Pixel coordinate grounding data
※ ※ ※

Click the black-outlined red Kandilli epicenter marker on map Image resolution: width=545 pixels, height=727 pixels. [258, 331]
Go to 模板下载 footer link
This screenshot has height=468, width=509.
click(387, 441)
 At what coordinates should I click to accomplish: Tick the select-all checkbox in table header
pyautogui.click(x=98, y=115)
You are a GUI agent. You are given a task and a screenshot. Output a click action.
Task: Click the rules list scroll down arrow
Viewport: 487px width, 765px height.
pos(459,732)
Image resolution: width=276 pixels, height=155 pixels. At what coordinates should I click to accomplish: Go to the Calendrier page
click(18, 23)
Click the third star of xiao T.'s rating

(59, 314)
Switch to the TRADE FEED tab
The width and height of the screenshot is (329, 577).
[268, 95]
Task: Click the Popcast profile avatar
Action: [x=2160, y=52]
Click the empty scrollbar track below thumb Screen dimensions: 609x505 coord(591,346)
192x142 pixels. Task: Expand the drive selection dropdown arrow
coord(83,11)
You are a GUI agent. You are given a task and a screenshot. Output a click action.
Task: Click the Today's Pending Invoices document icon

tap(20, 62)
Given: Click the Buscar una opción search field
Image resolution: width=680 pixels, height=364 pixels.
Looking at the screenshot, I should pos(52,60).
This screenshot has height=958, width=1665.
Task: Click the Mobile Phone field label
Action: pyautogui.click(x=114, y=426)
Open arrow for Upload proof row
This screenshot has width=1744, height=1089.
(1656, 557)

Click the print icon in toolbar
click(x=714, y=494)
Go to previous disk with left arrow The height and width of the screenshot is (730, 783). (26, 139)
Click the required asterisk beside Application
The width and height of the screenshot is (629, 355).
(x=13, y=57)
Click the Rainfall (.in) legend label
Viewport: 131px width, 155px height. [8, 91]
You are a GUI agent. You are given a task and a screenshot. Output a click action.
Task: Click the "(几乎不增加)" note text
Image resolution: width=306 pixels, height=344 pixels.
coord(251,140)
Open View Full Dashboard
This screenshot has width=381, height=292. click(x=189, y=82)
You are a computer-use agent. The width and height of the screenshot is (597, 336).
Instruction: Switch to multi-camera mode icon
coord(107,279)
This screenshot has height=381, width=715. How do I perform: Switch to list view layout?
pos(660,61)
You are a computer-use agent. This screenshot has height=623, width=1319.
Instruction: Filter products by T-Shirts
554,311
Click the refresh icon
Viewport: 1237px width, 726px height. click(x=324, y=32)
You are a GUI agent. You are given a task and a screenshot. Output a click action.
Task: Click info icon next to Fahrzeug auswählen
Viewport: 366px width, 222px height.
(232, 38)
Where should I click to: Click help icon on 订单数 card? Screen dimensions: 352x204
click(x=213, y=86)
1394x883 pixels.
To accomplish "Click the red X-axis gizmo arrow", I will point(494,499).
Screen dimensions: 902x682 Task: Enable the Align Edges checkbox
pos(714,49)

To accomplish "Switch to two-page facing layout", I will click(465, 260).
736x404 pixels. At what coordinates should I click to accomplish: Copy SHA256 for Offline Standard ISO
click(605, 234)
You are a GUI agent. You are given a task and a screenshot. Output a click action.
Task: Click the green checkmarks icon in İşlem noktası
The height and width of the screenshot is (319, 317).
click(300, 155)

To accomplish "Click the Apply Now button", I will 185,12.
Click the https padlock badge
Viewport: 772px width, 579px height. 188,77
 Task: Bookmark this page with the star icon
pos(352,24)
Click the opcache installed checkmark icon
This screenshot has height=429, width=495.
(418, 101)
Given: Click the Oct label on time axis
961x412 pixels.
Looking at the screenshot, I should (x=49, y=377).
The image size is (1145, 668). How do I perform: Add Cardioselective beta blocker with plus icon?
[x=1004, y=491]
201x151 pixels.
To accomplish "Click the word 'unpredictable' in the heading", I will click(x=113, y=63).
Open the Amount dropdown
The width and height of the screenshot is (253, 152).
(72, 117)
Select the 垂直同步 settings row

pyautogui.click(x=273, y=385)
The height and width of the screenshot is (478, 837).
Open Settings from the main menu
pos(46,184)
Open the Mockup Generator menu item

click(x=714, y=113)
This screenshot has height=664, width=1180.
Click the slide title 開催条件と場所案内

※ ※ ※

Look through the entries for the string "axis". Every line that has it belongs in the answer.

Solved exercise –
To accomplish "Click the red X-axis gizmo arrow", I will point(494,499).
Given: Click the Oct label on time axis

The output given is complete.